• **INPUT MATERIAL**
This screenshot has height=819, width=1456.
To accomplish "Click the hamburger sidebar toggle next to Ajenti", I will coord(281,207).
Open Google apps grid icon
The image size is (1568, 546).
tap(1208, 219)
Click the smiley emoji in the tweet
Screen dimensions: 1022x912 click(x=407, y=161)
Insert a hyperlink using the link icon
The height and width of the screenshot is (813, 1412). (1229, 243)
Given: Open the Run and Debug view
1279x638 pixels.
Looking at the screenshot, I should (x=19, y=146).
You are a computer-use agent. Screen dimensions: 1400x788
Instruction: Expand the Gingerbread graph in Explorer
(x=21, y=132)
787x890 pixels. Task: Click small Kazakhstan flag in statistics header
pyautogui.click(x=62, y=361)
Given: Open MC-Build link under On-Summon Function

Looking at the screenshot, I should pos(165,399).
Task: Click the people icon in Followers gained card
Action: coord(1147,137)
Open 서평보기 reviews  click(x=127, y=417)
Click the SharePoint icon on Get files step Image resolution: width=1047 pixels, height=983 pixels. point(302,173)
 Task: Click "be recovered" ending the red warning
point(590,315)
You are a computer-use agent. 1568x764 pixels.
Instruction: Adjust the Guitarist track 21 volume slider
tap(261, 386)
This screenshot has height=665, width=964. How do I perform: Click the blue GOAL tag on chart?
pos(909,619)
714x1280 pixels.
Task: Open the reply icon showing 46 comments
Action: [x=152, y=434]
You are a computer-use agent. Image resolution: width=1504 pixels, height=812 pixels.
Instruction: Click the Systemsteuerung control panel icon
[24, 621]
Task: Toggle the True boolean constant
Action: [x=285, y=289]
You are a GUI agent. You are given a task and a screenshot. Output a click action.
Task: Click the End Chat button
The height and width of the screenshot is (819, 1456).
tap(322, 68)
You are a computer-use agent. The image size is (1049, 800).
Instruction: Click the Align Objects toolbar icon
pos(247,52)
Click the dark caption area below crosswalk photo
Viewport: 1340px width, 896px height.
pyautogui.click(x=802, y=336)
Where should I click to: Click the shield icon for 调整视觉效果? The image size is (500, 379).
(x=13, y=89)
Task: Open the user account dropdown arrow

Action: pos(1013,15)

• **DESCRIPTION OF THE TASK**
Please gather every line of the material above that contains the word "dimensions" and list each one in full.

• **RESULT OF THIS TASK**
Screen dimensions: 1022x912 click(x=407, y=161)
You are a computer-use agent. Screen dimensions: 1400x788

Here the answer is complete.